The Newtonian model makes provably less accurate predictions than Einsteinian (yes, I'm using a different example), so while still useful in many contexts where accuracy is less important, the number of parameters it requires doesn't much matter when looking for the one true GUT.
My understanding, again as a filthy computationalist, is that an accurate model of the real bonafide underlying architecture of the universe will be the simplest possible way to accurately predict anything. With the word "accurately" doing all the lifting.
As always: https://www.sas.upenn.edu/~dbalmer/eportfolio/Nature%20of%20...
I'm sure there are decreasingly accurate, but still useful, models all the way up the computational complexity hierarchy. Lossy compression is, precisely, using one of them.
Here is something that Newtonian mechanics and Lagrangian mechanics have in common: it is necessary to specify whether the context is Minkowski spacetime, or Galilean spacetime.
Before the introduction of relativistic physics the assumption that space is euclidean was granted by everybody. The transition from Newtonian mechanics to relativistic mechanics was a shift from one metric of spacetime to another.
In retrospect we can recognize Newton's first law as asserting a metric: an object in inertial motion will in equal intervals of time traverse equal distances of space.
We can choose to make the assertion of a metric of spacetime a very wide assertion: such as: position vectors, velocity vectors and acceleration vectors add according to the metric of the spacetime.
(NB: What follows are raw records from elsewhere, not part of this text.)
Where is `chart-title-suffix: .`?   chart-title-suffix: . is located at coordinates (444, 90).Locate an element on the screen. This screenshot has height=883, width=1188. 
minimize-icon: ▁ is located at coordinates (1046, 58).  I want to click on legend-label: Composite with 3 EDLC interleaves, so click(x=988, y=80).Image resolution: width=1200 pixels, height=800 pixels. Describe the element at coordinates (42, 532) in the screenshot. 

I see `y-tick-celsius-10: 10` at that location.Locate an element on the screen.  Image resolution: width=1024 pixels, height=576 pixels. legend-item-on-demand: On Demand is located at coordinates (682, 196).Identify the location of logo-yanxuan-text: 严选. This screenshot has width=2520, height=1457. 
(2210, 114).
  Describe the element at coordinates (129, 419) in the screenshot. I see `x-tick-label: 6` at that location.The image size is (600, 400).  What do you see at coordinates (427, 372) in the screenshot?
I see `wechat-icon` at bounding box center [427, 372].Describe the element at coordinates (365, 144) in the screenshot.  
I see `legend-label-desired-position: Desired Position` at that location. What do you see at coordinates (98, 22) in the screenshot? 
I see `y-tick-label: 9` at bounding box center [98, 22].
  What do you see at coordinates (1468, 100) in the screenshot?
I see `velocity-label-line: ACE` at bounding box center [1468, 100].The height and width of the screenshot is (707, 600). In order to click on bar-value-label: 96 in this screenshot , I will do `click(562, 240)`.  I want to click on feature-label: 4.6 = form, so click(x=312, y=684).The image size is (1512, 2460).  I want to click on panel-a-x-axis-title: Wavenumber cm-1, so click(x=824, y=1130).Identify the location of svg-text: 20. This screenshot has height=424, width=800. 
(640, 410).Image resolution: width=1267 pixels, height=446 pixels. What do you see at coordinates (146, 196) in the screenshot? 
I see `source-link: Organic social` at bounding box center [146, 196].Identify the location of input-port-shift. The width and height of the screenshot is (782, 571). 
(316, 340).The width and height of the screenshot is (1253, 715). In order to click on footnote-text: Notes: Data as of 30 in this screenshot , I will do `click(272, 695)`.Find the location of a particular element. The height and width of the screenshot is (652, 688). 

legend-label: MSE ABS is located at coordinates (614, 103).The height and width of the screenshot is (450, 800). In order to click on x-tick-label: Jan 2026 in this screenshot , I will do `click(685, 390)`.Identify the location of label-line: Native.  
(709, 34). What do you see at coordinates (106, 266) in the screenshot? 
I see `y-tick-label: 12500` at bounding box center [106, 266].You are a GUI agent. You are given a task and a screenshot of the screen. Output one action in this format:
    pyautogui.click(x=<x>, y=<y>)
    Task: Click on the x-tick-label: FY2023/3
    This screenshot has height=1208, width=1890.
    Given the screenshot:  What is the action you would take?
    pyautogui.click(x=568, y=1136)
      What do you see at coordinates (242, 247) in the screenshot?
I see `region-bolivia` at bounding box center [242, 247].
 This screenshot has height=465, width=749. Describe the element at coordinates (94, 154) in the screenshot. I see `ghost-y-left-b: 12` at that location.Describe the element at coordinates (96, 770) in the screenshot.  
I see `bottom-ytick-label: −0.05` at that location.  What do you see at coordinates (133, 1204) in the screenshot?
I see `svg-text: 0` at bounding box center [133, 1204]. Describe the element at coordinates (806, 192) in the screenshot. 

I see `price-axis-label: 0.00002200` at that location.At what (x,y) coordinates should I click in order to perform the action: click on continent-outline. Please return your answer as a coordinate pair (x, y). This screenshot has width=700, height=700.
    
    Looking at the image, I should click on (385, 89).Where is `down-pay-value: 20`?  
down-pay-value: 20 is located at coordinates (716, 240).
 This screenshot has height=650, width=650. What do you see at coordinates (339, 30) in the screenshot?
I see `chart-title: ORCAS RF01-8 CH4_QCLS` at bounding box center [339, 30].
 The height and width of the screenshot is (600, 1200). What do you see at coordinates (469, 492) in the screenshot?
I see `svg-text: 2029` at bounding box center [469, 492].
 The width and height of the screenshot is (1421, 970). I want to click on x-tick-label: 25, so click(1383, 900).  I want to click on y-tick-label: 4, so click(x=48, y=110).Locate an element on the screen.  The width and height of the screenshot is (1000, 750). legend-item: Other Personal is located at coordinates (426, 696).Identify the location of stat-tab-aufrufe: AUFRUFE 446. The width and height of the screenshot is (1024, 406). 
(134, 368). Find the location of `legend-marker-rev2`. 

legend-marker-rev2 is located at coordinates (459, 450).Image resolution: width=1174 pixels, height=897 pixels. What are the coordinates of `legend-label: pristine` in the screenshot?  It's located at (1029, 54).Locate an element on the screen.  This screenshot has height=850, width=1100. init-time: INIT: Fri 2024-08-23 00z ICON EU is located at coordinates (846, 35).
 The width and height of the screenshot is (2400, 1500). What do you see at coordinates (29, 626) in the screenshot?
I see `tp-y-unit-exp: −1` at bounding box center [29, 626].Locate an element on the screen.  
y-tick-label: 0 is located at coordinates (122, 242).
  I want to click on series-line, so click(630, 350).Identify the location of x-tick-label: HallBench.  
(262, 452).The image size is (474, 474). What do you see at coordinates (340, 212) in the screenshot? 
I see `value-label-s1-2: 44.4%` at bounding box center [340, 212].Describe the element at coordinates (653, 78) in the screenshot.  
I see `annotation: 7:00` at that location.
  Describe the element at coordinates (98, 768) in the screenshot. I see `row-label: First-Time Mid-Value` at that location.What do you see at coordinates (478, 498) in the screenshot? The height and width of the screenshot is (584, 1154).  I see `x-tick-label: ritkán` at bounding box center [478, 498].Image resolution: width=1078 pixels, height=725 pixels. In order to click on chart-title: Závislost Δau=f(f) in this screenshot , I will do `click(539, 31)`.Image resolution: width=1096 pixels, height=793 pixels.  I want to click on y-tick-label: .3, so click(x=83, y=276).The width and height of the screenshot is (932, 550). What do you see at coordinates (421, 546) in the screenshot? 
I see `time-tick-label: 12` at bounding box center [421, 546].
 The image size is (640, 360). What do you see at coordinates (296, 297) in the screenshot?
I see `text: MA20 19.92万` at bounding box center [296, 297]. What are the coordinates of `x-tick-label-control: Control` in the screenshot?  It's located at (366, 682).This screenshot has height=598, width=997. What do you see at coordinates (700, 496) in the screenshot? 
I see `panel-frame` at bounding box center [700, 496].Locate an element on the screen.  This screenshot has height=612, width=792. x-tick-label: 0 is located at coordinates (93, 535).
Then to formulate Newtonian mechanics these two principles are sufficient: The metric of the spacetime, and Newton's second law.
Hamilton's stationary action is the counterpart of Newton's second law. Just as in the case of Newtonian mechanics: in order to express a theory of motion you have to specify a metric; Galilean metric or Minkowski metric.
To formulate Lagrangian mechanics: choosing stationary action as foundation is in itself not sufficent; you have to specify a metric.
So: Lagrangian mechanics is not sparser; it is on par with Newtonian mechanics.
More generally: transformation between Newtonian mechanics and Lagrangian mechanics is bi-directional.
Shifting between Newtonian formulation and Lagrangian formulation is similar to shifting from cartesian coordinates to polar coordinates. Depending on the nature of the problem one formulation or the other may be more efficient, but it's the same physics.
The kind of Occam’s Razor-ish rule you seem to be trying to query about is basically a rule of thumb for selecting among formulations of equal observed predictive power that are not strictly equivalent (that is, if they predict exactly the same actually observed phenomenon instead of different subsets of subjectively equal importance, they still differ in predictions which have not been testable), whereas Newtonian and Lagrangian mechanics are different formulations that are strictly equivalent, which means you may choose between them for pedagogy or practical computation, but you can't choose between them for truth because the truth of one implies the truth of the other, in either direction; they are the exactly the same in sibstance, differing only in presentation.
(And even where it applies, its just a rule of thumb to reject complications until they are observed to be necessary.)
Not my question to answer, I think that lies in philosophical questions about what is a "law".
I see useful abstractions all the way down. The linked Asimov essay covers this nicely.